* start *
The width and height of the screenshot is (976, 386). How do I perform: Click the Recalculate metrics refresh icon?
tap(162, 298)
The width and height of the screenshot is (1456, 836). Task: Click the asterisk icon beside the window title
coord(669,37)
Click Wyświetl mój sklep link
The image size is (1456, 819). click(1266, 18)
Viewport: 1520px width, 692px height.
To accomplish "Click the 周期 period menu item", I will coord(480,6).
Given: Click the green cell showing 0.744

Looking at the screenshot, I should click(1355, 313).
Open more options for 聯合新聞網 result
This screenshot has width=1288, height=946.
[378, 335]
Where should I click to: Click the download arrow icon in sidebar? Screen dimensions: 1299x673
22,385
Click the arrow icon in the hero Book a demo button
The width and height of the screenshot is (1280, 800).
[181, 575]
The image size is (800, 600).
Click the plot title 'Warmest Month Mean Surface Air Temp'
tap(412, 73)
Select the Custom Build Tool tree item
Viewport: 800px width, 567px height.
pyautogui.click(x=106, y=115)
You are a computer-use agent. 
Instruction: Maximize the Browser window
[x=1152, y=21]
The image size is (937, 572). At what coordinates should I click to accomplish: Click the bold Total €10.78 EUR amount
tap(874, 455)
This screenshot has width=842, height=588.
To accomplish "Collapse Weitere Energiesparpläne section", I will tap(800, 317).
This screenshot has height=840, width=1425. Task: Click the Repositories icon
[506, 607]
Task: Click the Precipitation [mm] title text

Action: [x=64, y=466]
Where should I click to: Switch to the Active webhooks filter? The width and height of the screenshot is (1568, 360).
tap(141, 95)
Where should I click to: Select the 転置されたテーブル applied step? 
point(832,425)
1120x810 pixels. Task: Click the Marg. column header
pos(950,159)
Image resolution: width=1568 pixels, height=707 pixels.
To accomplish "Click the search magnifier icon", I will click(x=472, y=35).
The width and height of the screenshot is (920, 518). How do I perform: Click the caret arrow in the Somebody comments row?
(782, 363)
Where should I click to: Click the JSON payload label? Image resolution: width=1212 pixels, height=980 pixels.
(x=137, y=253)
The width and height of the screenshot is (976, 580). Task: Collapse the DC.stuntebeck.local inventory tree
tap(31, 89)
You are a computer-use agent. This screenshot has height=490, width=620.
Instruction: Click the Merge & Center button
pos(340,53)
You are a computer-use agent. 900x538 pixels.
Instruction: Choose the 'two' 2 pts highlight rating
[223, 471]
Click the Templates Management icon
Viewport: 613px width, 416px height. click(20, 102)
* end *
**WHAT TO PRODUCE**
Reproduce all of the data above verbatim, line for line.

**EXERCISE SOLUTION**
The width and height of the screenshot is (976, 386). How do I perform: Click the Recalculate metrics refresh icon?
tap(162, 298)
The width and height of the screenshot is (1456, 836). Task: Click the asterisk icon beside the window title
coord(669,37)
Click Wyświetl mój sklep link
The image size is (1456, 819). click(1266, 18)
Viewport: 1520px width, 692px height.
To accomplish "Click the 周期 period menu item", I will coord(480,6).
Given: Click the green cell showing 0.744

Looking at the screenshot, I should click(1355, 313).
Open more options for 聯合新聞網 result
This screenshot has width=1288, height=946.
[378, 335]
Where should I click to: Click the download arrow icon in sidebar? Screen dimensions: 1299x673
22,385
Click the arrow icon in the hero Book a demo button
The width and height of the screenshot is (1280, 800).
[181, 575]
The image size is (800, 600).
Click the plot title 'Warmest Month Mean Surface Air Temp'
tap(412, 73)
Select the Custom Build Tool tree item
Viewport: 800px width, 567px height.
pyautogui.click(x=106, y=115)
You are a computer-use agent. 
Instruction: Maximize the Browser window
[x=1152, y=21]
The image size is (937, 572). At what coordinates should I click to accomplish: Click the bold Total €10.78 EUR amount
tap(874, 455)
This screenshot has width=842, height=588.
To accomplish "Collapse Weitere Energiesparpläne section", I will tap(800, 317).
This screenshot has height=840, width=1425. Task: Click the Repositories icon
[506, 607]
Task: Click the Precipitation [mm] title text

Action: [x=64, y=466]
Where should I click to: Switch to the Active webhooks filter? The width and height of the screenshot is (1568, 360).
tap(141, 95)
Where should I click to: Select the 転置されたテーブル applied step? 
point(832,425)
1120x810 pixels. Task: Click the Marg. column header
pos(950,159)
Image resolution: width=1568 pixels, height=707 pixels.
To accomplish "Click the search magnifier icon", I will click(x=472, y=35).
The width and height of the screenshot is (920, 518). How do I perform: Click the caret arrow in the Somebody comments row?
(782, 363)
Where should I click to: Click the JSON payload label? Image resolution: width=1212 pixels, height=980 pixels.
(x=137, y=253)
The width and height of the screenshot is (976, 580). Task: Collapse the DC.stuntebeck.local inventory tree
tap(31, 89)
You are a computer-use agent. This screenshot has height=490, width=620.
Instruction: Click the Merge & Center button
pos(340,53)
You are a computer-use agent. 900x538 pixels.
Instruction: Choose the 'two' 2 pts highlight rating
[223, 471]
Click the Templates Management icon
Viewport: 613px width, 416px height. click(20, 102)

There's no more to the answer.